Power-line-modem
In the 100 kHz application, the coupling network connects to the receiver section located at the bottom of the chip. The external components will be summarized later. The receive data output is pulled up through a resistor (RPuLL) valued at approximately 10 kΩ. A minimum current of 10 mA establishes the voltage drop across RPuLL. An additional voltage supply, VLoGJc, is available for users who wish to output data at TTL levels. The transmitter section is positioned at the top, with the oscillator network and the class configuration extending from right to left.
The circuit operates at a frequency of 100 kHz, utilizing a coupling network that effectively interfaces with the receiver section of the integrated circuit. This network is critical for ensuring that the signals are transmitted with minimal distortion and maximum fidelity.

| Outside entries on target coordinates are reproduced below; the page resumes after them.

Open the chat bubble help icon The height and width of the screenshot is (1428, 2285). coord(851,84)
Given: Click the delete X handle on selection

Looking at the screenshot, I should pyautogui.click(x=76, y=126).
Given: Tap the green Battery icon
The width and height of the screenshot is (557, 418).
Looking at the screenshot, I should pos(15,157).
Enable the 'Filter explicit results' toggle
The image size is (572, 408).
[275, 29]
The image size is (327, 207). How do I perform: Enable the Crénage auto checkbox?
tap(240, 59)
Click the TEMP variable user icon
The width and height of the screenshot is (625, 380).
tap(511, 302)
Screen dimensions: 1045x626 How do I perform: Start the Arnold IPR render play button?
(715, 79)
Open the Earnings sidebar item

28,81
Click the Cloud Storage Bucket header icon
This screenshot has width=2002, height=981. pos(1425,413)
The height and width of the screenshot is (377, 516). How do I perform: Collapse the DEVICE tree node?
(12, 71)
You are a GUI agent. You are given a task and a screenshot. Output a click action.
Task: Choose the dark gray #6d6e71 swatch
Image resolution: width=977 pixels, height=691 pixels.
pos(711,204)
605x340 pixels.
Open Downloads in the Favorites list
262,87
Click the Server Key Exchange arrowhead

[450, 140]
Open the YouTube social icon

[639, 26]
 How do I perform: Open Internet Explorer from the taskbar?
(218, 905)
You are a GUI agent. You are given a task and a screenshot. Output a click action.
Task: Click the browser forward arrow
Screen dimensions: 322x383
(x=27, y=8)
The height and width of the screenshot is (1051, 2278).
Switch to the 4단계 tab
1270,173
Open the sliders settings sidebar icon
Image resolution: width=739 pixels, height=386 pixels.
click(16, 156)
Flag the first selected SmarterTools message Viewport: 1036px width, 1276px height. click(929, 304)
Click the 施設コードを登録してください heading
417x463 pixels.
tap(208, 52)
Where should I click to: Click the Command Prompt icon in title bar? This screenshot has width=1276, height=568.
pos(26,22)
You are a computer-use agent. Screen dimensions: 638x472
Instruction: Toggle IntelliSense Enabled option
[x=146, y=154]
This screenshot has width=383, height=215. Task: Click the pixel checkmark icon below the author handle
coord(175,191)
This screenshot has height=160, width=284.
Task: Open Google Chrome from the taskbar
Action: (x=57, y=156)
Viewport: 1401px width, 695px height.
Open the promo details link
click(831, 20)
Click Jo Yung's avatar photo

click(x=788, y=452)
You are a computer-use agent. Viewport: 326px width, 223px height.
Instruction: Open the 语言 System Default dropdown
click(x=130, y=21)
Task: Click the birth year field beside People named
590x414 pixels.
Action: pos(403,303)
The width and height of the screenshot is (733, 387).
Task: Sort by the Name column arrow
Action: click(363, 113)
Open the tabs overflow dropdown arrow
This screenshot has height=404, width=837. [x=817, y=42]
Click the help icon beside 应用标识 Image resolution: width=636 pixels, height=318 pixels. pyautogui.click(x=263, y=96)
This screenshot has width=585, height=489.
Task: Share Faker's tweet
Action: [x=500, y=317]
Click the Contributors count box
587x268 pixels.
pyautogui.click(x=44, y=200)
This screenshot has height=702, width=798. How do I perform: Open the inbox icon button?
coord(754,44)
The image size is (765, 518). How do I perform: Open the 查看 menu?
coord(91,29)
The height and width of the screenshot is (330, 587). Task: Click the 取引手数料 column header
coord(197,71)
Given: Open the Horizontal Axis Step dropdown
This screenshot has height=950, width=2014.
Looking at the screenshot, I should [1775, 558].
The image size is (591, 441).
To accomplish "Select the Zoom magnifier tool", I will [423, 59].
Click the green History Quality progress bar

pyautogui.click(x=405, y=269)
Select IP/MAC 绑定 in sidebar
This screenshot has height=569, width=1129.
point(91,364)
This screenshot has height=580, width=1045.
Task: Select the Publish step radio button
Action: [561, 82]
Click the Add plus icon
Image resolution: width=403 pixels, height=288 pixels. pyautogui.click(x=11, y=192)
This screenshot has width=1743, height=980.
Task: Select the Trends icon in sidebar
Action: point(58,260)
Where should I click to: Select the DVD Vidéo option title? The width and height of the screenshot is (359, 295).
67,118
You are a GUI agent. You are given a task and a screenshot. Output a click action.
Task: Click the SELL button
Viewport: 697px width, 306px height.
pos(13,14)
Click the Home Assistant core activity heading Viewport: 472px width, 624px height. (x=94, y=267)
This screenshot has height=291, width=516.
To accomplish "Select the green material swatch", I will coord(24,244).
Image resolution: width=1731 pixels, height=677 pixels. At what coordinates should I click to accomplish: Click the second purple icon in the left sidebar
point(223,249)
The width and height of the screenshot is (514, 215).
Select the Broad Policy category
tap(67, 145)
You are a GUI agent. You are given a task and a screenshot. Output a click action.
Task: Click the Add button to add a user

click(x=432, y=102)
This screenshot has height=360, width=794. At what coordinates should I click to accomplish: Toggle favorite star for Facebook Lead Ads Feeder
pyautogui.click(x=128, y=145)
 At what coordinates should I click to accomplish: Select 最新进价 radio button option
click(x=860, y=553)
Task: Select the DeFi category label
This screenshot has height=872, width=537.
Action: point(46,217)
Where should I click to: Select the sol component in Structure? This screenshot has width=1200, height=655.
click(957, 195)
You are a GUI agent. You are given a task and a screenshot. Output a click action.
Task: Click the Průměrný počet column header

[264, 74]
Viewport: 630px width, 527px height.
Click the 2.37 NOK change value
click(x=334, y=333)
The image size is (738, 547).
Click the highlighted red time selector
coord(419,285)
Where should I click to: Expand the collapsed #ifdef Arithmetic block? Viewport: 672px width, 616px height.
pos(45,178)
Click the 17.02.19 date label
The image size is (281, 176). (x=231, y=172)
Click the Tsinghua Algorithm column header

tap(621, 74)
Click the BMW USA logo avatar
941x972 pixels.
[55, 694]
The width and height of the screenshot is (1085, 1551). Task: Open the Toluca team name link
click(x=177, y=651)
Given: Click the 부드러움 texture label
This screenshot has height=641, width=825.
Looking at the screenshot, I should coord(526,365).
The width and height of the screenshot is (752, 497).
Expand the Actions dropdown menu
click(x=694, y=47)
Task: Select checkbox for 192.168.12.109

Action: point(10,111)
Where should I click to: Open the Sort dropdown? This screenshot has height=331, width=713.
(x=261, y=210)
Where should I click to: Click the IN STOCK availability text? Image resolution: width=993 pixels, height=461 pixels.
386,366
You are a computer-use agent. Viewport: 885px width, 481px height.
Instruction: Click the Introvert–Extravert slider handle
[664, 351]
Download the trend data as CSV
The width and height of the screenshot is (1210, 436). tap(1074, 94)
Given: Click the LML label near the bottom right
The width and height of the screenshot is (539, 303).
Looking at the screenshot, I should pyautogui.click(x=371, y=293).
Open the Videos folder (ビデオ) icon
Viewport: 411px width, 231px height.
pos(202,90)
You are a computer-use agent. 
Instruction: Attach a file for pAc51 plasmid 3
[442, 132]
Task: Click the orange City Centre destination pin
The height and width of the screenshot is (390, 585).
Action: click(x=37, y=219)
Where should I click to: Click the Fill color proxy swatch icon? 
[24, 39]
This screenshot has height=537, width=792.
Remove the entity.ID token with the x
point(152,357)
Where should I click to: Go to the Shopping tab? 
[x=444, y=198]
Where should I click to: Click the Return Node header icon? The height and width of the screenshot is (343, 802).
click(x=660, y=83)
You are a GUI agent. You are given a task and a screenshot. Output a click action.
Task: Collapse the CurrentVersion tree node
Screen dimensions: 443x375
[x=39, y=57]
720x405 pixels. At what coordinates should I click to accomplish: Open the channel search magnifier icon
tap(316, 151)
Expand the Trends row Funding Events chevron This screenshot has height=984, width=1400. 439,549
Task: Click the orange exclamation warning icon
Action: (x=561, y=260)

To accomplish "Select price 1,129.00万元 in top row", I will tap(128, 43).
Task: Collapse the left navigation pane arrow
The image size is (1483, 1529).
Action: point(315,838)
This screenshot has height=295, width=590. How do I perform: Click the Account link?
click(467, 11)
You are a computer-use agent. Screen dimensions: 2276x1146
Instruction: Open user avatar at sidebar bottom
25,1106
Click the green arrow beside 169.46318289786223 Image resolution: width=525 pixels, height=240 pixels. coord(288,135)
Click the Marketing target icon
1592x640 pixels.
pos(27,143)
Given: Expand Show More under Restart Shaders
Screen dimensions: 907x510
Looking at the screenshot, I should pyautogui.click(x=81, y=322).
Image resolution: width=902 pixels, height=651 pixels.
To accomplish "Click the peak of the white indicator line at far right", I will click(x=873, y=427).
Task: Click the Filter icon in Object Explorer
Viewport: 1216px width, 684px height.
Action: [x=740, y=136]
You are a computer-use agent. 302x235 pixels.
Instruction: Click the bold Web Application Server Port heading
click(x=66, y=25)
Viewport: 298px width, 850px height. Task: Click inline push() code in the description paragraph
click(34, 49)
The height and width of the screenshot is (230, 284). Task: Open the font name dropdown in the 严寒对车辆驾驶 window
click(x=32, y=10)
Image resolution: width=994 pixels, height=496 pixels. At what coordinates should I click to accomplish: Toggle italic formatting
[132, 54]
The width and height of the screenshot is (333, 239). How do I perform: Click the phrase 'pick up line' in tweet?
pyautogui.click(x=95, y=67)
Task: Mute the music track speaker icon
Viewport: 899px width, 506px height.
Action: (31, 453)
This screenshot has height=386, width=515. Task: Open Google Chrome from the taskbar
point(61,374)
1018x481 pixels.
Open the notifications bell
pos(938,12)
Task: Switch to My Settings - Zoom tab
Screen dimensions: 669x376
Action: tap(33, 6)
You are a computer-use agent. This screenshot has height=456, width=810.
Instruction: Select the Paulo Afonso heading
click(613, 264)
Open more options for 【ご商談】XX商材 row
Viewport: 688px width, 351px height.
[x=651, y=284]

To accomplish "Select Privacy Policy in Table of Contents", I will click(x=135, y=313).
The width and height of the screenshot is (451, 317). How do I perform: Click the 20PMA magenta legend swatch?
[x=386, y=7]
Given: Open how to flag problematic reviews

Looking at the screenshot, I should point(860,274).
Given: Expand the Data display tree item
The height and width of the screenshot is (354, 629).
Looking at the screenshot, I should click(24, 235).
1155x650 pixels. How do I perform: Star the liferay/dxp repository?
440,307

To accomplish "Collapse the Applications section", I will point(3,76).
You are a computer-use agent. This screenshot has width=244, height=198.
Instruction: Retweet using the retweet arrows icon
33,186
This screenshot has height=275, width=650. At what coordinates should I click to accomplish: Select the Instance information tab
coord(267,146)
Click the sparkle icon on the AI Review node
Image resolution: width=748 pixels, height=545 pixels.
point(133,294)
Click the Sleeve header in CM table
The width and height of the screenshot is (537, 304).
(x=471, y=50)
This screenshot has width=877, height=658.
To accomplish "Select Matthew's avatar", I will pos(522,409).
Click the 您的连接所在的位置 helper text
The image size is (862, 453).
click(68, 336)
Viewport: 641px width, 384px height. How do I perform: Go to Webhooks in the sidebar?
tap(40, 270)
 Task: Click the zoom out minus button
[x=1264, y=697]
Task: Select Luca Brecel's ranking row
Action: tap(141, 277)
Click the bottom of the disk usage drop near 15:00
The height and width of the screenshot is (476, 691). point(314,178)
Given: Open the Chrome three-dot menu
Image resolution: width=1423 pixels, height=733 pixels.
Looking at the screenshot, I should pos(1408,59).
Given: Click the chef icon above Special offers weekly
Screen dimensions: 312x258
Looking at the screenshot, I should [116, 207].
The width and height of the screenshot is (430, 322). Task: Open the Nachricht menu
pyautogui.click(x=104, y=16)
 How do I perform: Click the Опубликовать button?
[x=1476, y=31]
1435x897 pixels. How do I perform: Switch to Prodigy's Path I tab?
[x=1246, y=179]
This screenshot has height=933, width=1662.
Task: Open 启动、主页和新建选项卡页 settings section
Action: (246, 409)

The receiver section is designed to interpret the incoming signals, and the output is configured to pull up through a resistor (RPuLL) of approximately 10 kΩ. This resistor plays a significant role in setting the logic levels of the received data, ensuring that the output is compatible with subsequent processing stages.
The current flowing through RPuLL is maintained at a minimum of 10 mA, which is essential for establishing a sufficient voltage drop across the resistor, thereby providing a reliable high logic level for digital communication. The presence of an additional voltage supply, labeled VLoGJc, allows for the flexibility of outputting signals at TTL (Transistor-Transistor Logic) levels, which is a standard voltage level for digital circuits, ensuring compatibility with various digital systems.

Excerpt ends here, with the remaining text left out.